EXTRACT TO READ:
= Beginning of Section =

Clinical features of Omicron variant

  • much higher nasopharyngeal growth and viral load but 10x less lung viral load than with Delta variant
  • main features are fever, myalgias and headaches with rhinorrhoea and sneezing
  • 15% of children develop unusual rash
  • viral pneumonitis, anosmia and cytokine storm is much less evident than with Delta

Clinical features of Delta variant

  • children
    • most children have asymptomatic or mild illness
    • some asymptomatic children appear to develop “Covid fingers and toes” - pernio-like painful purple/red papules - esp. adolescents
    • DVT and PEs have even occurred in children as young as 4yrs old after acquiring Covid-19 Delta strain
    • rarely, some children may develop Kawasaki disease which in Italy had a 30x normal prevalence 1)
  • pregnant women
    • pregnancy increases risk of hospitalisation by 5x and 2-3x risk of needing ICU or ventilation, esp. if older than 35yrs, BMI > 30, pre-existing high BP or diabetes
    • Covid-19 infections appear to increase risk of stillbirth, premature delivery, fetal distress, and need for NICU 2)
    • an Indian study published Oct 2021 suggests their 2nd wave of Covid-19 resulted in a 3x increase in miscarriage rates 3)
  • asymptomatic carriers
    • relatively common
  • mild illness
    • the likely order in which the symptoms of the disease first appear — fever, followed by cough, muscle pain, and then nausea, and/or vomiting and diarrhoea
    • bothersome dry cough coming from the chest, low grade fevers (generally in late afternoon or evening) some may have sore throat or diarrhoea
    • some report loss of smell (anosmia) or taste
    • elderly or the immunocompromised may present with atypical symptoms
    • a NY report in April 2020 suggests it may cause a 7-fold increase risk of stroke in adults under aged 50yrs even with mild illness
    • 94% of symptomatic children and 80% of symptomatic adults have only mild symptoms
    • in contrast, influenza is more likely to have high fevers and more severe headache and myalgias
    • it seems even mild cases may have an increased risk, albeit rare, of developing acute disseminated encephalomyelitis (ADEM)
  • diarrhoeal illness
    • occurs in approx 20-50% who present to hospital with Covid-19 and although diarrhoea tends to be an early symptom, those with diarrhoea rather than respiratory symptoms typically have a more delayed presentation to hospitalization
    • tends to be more associated with elevated LFTs and impaired coagulation 4)
  • mild pneumonitis
    • as for mild illness but with SOB (particularly likely to be Covid-19 if this worsens after a week) and CXR changes
    • 20-40% may have no fever on admission to hospital
    • some have “silent hypoxia” with minimal cough or SOB and this is presumably due to a V/Q shunt issue
  • severe pneumonitis
    • as for mild pneumonia but with hypoxia in room air and/or tachypnoea (eg. RR > 30 in adults)
    • this occurs in 5% of symptomatic children and is more likely in infants under 1yr of age 5)

= End of Section =

WHAT YOU SHOULD DO: Rewrite the clinical features text starting with "Clinical features of Omicron" and going on through "normal prevalence 1)", replacing each "children" with "youngsters".

Saved entries:
= Beginning of Section =

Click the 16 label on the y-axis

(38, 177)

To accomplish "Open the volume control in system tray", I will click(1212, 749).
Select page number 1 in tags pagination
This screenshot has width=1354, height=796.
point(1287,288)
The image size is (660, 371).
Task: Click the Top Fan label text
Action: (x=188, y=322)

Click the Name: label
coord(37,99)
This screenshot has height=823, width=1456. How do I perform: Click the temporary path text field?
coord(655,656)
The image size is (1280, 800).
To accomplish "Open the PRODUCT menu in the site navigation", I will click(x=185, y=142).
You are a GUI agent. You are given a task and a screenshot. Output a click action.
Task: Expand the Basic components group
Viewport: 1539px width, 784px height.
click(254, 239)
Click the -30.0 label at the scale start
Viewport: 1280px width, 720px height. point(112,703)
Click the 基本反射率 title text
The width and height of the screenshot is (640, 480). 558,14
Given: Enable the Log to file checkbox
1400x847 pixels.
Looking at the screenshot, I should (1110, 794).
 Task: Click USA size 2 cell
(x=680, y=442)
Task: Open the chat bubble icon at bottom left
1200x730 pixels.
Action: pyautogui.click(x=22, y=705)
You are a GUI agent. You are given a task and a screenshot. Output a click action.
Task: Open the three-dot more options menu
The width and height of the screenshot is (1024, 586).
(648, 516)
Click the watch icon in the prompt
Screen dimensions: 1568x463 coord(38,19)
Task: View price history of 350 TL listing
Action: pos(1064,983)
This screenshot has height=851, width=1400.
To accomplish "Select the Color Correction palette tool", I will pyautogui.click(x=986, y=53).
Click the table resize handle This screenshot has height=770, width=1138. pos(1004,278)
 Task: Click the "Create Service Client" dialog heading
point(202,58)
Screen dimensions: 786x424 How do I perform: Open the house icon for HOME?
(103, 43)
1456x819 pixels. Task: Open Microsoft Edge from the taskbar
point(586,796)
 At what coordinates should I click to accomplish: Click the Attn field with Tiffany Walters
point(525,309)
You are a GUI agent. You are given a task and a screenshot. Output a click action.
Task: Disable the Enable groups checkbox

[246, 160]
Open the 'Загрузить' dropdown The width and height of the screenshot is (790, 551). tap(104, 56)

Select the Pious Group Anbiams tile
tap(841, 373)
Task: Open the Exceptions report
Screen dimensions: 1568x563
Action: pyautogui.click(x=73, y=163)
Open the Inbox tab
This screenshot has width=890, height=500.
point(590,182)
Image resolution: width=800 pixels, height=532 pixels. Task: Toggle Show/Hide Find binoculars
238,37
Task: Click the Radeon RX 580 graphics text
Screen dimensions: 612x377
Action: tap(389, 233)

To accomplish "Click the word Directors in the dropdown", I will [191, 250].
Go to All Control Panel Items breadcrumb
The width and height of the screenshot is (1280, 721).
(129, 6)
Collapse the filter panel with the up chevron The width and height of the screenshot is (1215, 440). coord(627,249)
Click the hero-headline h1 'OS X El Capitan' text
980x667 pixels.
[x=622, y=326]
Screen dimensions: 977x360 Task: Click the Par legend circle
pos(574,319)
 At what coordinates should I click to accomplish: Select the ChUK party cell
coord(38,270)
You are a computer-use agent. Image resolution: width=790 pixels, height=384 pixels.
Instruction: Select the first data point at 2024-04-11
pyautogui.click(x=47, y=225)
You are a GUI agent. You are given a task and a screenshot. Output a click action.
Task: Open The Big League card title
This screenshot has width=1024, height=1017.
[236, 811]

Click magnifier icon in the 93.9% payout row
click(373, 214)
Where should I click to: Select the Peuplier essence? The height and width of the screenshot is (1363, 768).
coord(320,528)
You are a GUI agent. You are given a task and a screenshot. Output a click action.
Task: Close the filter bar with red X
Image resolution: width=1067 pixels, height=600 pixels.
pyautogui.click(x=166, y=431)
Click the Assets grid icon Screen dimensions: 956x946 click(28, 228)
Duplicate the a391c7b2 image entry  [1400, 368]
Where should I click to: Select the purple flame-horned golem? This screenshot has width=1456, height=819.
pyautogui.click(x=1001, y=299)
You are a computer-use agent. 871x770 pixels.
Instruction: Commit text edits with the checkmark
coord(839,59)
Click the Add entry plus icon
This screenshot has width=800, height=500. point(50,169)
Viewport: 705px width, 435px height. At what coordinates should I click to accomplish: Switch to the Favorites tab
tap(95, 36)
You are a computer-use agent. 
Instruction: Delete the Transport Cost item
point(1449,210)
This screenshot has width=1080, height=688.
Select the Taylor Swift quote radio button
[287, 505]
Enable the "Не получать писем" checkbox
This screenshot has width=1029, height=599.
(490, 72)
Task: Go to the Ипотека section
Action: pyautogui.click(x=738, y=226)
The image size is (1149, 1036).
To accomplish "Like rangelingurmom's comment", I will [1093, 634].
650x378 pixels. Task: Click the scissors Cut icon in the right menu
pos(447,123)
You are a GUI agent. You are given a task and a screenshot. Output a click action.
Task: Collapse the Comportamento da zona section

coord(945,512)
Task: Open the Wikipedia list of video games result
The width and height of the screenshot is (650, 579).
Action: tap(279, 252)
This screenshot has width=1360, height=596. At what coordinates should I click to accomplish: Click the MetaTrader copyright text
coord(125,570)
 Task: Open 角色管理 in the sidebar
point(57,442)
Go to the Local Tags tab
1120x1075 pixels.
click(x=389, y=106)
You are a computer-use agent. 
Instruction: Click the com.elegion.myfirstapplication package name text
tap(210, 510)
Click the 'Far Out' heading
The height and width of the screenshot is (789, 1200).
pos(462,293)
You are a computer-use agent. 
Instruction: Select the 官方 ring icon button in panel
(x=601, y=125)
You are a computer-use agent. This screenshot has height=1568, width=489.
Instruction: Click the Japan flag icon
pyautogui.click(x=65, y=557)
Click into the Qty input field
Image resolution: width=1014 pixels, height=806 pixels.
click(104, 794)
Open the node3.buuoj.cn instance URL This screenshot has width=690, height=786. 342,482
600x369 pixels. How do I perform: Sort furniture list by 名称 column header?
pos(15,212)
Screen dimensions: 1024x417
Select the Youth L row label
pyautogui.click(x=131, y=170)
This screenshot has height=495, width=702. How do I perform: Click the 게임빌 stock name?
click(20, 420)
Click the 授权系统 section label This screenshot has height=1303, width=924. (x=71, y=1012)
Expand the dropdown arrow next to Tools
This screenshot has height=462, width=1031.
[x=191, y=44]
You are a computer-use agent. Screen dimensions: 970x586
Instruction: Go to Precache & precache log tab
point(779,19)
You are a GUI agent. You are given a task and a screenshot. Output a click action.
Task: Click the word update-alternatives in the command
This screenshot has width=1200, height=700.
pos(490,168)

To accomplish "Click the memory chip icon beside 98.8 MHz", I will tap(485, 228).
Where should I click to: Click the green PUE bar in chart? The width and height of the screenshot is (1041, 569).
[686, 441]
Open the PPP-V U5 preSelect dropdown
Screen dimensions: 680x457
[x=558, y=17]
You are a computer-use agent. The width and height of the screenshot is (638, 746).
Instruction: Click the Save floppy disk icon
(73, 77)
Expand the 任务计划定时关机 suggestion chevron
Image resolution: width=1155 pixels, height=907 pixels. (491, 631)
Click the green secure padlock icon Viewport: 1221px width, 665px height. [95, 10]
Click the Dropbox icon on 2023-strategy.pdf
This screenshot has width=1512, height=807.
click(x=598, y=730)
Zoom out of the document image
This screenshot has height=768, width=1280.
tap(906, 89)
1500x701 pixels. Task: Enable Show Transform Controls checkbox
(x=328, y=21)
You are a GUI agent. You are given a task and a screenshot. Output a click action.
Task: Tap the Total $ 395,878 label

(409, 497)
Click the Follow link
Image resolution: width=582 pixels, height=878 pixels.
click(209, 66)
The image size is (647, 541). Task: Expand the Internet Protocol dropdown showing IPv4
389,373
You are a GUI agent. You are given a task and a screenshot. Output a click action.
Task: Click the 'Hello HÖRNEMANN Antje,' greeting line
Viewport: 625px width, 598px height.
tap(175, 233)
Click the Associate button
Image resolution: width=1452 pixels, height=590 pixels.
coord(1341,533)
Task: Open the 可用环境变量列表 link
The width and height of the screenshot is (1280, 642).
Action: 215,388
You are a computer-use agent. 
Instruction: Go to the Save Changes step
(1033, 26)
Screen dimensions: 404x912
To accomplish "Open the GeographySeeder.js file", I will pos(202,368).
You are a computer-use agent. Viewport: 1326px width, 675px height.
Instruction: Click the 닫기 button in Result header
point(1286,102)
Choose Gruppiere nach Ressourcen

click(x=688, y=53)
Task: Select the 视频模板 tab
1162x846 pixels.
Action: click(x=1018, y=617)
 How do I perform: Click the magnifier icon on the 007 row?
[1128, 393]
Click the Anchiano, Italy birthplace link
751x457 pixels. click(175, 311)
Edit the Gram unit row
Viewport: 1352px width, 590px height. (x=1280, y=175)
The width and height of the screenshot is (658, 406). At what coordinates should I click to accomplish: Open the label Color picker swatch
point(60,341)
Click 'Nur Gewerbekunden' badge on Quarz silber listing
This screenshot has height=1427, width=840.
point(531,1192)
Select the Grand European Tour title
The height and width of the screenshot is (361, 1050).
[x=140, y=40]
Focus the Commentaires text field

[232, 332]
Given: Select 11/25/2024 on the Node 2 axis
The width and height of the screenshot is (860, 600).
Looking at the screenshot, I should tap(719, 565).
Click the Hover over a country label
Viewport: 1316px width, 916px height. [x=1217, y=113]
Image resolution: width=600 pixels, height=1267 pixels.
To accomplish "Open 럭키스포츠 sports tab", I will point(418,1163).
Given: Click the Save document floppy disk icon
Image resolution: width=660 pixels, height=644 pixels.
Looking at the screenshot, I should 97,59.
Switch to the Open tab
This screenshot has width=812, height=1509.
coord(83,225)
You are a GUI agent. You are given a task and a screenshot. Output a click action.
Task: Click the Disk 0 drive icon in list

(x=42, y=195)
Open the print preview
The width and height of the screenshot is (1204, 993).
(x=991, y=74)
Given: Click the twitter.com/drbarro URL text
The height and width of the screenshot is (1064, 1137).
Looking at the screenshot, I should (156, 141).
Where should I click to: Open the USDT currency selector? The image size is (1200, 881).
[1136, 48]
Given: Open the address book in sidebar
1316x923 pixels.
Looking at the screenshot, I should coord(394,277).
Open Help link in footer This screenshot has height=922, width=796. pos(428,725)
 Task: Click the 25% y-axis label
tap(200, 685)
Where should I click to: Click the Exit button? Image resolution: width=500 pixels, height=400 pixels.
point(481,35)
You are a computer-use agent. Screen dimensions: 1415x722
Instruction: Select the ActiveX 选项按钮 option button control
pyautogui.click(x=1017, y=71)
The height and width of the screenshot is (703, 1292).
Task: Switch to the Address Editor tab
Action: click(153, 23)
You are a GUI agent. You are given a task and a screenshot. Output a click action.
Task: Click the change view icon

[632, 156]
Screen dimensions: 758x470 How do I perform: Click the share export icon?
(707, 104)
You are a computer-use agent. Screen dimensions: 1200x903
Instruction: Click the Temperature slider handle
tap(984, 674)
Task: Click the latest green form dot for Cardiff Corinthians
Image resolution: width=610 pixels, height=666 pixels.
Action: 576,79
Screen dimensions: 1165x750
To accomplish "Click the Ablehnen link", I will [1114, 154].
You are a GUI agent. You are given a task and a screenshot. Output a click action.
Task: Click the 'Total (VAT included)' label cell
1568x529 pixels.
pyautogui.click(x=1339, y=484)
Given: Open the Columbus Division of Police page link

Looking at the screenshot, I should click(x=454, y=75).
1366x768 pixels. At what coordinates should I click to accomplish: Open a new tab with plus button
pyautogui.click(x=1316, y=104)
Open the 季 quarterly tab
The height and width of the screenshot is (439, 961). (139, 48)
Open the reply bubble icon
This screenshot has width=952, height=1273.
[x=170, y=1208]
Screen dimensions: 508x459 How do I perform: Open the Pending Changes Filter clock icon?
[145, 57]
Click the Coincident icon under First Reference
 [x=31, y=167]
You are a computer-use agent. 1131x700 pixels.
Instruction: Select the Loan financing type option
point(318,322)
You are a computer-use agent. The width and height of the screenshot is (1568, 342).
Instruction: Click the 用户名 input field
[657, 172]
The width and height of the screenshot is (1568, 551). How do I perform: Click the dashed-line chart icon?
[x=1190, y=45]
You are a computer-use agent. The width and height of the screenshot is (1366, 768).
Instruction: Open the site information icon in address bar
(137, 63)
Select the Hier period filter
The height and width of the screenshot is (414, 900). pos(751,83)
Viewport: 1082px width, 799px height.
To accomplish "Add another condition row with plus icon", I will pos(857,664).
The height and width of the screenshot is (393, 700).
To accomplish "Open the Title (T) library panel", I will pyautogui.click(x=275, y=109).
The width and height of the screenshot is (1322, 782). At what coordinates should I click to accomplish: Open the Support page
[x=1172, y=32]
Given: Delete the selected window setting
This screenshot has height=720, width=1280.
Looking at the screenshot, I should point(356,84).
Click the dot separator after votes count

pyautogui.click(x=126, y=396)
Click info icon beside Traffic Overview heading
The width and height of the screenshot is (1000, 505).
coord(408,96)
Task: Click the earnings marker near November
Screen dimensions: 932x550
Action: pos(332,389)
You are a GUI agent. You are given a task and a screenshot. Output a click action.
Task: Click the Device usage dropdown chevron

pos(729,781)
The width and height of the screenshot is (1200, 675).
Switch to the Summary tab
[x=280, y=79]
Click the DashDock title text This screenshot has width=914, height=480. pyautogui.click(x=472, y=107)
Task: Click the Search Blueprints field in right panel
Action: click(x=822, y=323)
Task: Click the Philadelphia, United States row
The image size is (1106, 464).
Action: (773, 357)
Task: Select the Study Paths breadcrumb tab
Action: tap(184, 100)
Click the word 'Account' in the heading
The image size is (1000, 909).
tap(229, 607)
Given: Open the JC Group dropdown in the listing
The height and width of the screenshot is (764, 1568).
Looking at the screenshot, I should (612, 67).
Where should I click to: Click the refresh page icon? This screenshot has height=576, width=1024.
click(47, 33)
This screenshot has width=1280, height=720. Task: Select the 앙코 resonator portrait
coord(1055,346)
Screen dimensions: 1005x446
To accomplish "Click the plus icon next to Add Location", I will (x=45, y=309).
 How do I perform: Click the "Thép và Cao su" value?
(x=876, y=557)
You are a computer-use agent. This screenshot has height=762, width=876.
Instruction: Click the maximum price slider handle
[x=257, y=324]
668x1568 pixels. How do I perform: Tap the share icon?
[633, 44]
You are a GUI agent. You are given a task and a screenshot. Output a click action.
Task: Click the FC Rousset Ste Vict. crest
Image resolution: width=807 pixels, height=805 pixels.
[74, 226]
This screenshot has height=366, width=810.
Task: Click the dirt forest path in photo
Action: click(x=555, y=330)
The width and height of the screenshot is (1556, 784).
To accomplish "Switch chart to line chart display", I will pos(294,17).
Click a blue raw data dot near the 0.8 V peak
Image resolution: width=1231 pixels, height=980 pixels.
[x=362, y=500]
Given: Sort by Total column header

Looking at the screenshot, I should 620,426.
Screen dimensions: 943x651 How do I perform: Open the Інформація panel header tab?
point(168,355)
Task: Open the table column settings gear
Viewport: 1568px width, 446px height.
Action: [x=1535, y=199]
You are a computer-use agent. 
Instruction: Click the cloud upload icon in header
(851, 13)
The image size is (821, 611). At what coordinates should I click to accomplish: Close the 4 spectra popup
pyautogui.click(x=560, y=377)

= End of Section =

RESULT FOR THIS TASK:
Clinical features of Omicron variant

  • much higher nasopharyngeal growth and viral load but 10x less lung viral load than with Delta variant
  • main features are fever, myalgias and headaches with rhinorrhoea and sneezing
  • 15% of youngsters develop unusual rash
  • viral pneumonitis, anosmia and cytokine storm is much less evident than with Delta

Clinical features of Delta variant

  • youngsters
    • most youngsters have asymptomatic or mild illness
    • some asymptomatic youngsters appear to develop “Covid fingers and toes” - pernio-like painful purple/red papules - esp. adolescents
    • DVT and PEs have even occurred in youngsters as young as 4yrs old after acquiring Covid-19 Delta strain
    • rarely, some youngsters may develop Kawasaki disease which in Italy had a 30x normal prevalence 1)